• AIM OF THE TASK
How many lines in the data below contain the word "sidebar"? State only the number.

(Stored entries)
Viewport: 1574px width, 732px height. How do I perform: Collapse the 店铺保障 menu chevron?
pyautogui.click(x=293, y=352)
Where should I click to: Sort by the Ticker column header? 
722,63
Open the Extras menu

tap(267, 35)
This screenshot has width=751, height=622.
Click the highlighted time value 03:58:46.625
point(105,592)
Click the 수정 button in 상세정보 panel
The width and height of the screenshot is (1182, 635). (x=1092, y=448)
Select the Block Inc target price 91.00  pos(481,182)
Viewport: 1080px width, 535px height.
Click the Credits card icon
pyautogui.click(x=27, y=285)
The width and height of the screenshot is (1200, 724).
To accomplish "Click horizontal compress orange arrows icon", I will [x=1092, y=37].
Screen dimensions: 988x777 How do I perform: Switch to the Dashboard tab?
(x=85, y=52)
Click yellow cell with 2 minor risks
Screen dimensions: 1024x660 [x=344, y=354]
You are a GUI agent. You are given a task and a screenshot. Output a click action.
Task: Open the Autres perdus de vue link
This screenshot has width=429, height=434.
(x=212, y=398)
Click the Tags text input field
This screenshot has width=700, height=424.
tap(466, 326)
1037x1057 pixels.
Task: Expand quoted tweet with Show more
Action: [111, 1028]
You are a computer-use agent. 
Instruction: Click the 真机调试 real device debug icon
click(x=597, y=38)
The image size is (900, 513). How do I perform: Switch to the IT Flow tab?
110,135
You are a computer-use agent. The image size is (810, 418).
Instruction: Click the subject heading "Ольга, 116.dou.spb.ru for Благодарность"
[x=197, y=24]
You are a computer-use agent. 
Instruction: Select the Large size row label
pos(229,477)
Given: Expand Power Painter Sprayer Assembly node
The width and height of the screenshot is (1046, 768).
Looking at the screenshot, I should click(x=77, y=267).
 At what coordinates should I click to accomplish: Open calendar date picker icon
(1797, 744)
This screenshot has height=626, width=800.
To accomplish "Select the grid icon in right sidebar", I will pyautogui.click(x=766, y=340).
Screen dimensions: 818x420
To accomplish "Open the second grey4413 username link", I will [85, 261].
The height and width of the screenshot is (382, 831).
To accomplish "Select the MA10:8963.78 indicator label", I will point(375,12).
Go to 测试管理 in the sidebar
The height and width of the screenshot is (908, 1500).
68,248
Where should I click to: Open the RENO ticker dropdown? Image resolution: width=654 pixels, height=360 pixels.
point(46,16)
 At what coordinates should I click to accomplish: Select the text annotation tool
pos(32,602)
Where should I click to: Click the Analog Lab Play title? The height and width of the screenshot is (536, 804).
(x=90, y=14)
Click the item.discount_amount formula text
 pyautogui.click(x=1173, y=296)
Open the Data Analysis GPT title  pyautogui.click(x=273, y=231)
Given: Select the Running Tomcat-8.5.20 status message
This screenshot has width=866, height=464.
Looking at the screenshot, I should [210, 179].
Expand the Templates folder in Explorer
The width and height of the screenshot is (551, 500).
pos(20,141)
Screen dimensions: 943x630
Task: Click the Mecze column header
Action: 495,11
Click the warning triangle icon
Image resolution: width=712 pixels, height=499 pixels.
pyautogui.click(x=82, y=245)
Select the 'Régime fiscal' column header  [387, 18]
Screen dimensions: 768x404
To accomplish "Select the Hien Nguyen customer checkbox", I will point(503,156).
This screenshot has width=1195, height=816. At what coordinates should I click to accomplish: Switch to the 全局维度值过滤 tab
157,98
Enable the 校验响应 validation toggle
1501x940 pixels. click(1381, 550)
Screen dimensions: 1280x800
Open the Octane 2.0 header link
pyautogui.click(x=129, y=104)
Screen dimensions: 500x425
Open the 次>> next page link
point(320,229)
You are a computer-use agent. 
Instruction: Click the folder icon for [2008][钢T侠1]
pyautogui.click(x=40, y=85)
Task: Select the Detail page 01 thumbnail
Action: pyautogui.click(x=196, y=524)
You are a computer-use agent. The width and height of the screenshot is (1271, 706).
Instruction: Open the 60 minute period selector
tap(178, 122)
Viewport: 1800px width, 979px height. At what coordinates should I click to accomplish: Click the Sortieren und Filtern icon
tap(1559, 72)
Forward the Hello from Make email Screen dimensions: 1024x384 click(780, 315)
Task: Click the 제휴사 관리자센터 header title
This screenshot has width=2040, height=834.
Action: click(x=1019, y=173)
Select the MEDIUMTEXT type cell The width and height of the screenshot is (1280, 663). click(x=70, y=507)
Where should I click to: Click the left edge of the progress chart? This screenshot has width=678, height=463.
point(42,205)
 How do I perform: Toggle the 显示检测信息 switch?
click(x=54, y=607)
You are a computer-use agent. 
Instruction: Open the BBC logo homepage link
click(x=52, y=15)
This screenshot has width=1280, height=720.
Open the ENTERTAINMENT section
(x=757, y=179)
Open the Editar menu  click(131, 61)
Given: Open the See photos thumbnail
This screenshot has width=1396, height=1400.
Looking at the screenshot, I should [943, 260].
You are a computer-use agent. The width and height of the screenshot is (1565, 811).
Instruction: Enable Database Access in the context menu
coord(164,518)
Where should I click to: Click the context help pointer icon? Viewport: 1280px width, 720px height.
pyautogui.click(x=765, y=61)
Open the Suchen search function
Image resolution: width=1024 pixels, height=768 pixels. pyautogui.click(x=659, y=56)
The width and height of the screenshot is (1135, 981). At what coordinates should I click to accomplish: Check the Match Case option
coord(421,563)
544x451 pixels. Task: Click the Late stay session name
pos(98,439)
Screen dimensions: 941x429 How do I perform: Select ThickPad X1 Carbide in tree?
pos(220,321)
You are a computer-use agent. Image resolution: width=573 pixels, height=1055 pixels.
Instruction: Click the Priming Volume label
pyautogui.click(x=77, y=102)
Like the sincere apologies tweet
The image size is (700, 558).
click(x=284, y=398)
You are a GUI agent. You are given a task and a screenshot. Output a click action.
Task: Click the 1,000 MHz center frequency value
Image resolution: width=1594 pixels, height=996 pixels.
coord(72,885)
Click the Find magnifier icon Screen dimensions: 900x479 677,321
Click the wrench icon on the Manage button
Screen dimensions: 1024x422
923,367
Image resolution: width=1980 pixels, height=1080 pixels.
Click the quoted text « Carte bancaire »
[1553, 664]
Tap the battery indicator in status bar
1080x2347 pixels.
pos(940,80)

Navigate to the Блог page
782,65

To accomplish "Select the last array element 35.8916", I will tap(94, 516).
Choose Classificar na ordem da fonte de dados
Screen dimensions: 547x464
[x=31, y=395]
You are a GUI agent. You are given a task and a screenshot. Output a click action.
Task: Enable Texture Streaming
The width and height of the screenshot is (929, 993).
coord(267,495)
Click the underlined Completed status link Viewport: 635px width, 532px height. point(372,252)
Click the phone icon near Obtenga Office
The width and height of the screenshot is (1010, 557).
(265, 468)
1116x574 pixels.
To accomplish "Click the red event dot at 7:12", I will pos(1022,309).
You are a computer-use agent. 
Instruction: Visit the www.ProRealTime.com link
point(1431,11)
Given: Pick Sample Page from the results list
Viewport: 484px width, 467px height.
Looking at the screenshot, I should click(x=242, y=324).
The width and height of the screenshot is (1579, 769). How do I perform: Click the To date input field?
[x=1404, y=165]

• RESPONSE
2